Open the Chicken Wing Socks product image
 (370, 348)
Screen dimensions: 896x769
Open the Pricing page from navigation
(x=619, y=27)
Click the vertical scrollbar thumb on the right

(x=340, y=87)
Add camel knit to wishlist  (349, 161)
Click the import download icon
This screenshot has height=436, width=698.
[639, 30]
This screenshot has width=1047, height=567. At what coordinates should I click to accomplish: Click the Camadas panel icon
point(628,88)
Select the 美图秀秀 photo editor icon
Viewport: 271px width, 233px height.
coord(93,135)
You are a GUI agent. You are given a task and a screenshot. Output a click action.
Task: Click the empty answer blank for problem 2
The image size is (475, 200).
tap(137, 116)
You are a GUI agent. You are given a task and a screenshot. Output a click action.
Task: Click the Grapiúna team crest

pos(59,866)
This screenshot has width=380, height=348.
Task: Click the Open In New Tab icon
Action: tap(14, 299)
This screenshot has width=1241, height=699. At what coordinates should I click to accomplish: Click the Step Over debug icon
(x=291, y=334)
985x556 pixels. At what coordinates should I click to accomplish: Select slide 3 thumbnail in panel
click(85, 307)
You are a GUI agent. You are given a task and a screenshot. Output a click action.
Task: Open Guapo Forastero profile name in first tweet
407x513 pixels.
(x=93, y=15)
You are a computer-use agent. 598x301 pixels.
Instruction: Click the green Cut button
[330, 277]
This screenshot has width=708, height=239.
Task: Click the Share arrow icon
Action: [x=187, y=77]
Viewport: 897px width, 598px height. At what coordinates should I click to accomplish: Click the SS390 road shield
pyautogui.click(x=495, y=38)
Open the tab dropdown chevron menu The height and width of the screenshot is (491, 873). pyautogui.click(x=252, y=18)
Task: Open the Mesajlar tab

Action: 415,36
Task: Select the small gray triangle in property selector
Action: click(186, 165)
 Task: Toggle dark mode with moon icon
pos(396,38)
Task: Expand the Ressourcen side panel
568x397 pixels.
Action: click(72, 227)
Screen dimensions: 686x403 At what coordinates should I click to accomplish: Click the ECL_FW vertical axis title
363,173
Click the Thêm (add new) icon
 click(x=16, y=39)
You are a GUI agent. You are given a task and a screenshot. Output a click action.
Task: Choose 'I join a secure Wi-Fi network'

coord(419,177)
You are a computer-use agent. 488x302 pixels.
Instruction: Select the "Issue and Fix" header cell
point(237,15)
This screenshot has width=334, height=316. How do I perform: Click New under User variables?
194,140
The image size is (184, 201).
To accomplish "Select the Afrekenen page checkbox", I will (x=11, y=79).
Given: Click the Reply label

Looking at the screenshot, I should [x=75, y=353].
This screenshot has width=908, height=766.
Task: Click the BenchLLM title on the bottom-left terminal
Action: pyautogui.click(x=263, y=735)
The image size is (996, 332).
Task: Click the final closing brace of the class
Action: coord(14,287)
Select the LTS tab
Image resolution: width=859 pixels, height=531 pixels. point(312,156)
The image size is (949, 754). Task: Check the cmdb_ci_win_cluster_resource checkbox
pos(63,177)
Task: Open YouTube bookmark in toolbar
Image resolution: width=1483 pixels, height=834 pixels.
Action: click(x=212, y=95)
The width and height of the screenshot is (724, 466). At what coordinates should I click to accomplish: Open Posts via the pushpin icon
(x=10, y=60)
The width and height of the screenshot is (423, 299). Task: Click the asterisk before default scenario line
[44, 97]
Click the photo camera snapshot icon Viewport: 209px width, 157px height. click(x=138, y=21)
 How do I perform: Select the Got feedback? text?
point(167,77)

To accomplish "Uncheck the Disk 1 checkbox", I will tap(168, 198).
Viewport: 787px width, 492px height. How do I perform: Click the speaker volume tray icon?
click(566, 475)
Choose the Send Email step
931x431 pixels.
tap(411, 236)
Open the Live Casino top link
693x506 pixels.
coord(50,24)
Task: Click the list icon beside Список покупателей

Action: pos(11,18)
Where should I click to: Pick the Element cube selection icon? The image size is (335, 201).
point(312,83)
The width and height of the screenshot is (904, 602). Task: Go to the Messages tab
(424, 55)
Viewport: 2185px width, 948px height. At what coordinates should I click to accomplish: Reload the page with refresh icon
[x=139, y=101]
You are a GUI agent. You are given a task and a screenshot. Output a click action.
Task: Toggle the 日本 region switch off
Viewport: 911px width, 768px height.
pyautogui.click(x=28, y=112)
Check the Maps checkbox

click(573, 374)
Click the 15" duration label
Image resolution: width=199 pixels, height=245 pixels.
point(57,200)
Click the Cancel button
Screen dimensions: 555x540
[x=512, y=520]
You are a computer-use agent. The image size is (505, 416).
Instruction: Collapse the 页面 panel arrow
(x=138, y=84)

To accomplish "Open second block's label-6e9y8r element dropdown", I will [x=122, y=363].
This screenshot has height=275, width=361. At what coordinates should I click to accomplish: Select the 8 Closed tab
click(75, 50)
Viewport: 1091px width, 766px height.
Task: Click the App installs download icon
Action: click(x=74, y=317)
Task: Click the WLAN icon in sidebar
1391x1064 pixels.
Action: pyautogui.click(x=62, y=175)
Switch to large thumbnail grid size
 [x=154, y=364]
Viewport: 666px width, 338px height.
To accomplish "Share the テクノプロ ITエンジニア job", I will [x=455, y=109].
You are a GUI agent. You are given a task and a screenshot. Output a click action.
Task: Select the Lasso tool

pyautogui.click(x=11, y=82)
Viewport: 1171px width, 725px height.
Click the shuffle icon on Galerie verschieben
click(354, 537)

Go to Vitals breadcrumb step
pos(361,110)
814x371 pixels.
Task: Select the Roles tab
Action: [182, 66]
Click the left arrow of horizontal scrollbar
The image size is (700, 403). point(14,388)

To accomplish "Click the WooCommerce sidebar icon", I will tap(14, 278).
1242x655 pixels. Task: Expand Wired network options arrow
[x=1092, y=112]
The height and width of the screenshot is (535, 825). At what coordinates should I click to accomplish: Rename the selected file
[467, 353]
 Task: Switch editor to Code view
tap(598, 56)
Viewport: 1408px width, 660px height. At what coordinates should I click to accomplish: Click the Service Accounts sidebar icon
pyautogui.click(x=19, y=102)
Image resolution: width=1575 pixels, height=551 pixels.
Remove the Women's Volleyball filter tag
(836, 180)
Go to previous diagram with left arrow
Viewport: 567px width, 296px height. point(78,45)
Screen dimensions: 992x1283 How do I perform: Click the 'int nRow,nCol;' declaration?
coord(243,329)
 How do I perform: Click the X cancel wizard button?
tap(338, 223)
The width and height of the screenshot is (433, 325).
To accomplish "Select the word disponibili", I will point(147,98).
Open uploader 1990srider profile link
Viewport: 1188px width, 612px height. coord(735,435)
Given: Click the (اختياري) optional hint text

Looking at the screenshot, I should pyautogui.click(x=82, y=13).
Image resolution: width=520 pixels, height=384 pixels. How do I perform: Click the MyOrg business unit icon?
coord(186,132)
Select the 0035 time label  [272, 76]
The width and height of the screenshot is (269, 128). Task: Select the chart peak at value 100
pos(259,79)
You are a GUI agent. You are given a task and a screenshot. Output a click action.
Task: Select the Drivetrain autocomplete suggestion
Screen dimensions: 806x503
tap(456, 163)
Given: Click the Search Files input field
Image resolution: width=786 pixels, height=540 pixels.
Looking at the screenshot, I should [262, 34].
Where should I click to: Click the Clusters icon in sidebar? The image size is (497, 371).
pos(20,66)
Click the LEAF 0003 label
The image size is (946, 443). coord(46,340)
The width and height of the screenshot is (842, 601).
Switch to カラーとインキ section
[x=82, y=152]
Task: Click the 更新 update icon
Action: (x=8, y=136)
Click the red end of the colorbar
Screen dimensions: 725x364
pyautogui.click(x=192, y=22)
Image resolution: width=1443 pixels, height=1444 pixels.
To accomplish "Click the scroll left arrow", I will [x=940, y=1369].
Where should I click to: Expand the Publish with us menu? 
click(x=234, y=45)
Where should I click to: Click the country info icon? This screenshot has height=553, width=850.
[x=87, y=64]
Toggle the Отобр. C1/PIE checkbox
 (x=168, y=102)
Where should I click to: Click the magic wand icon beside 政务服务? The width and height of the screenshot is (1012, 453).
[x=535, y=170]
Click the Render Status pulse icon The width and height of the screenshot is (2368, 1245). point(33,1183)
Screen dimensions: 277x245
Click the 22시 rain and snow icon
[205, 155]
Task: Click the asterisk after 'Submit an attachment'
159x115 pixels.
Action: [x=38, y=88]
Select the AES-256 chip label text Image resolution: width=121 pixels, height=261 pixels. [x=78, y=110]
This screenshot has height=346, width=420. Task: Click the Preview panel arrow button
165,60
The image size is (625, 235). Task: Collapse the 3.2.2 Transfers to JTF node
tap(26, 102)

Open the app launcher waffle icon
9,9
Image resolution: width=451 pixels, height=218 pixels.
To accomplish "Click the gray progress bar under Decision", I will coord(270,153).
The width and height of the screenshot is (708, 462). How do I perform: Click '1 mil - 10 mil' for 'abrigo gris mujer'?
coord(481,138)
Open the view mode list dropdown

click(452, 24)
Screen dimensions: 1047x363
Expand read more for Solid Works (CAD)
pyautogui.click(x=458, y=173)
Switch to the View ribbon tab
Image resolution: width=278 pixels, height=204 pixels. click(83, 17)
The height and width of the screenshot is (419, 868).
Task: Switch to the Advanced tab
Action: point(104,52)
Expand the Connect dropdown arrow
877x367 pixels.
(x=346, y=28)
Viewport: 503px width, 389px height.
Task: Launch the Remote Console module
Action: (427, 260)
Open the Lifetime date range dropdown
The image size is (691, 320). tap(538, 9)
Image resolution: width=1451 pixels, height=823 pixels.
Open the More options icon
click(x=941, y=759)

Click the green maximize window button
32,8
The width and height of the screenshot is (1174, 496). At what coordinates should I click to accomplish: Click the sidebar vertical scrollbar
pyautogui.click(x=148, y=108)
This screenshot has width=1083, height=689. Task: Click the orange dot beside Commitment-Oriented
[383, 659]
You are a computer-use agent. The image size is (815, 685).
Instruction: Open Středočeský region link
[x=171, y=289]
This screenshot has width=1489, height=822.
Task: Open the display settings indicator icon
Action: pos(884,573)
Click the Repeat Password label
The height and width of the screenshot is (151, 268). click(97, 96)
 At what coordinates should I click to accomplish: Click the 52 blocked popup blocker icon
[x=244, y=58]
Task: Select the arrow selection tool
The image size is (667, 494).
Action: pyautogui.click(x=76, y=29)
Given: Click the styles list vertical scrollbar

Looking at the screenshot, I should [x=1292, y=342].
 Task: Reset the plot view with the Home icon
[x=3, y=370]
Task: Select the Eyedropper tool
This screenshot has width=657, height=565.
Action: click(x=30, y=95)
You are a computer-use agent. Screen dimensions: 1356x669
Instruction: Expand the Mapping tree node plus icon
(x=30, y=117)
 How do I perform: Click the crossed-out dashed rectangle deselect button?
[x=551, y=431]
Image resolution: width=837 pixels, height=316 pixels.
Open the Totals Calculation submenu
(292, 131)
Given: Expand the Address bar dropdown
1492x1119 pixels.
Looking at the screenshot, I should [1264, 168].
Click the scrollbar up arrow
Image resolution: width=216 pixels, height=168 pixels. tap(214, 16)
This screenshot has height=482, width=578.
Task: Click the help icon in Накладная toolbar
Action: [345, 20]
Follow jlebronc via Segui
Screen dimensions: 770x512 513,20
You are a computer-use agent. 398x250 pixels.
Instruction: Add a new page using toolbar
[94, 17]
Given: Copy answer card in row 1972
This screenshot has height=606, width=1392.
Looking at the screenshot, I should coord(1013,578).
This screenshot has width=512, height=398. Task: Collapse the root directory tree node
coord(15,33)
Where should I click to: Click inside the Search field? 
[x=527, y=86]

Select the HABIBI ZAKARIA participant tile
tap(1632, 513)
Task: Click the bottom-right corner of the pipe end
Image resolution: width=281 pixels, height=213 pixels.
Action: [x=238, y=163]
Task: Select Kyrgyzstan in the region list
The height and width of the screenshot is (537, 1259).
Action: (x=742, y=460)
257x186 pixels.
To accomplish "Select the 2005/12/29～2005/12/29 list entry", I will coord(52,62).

# What the task asks
Starting with the first line of the records and going on through the line with "Add camel knit", write those lines out again, requests included. Multiply every coordinate in the answers by 0.6 and round to whole numbers, with halves rounding up.

# Response to this exercise
Open the Chicken Wing Socks product image
 (222, 209)
Screen dimensions: 896x769
Open the Pricing page from navigation
(x=371, y=16)
Click the vertical scrollbar thumb on the right

(x=204, y=52)
Add camel knit to wishlist  (209, 97)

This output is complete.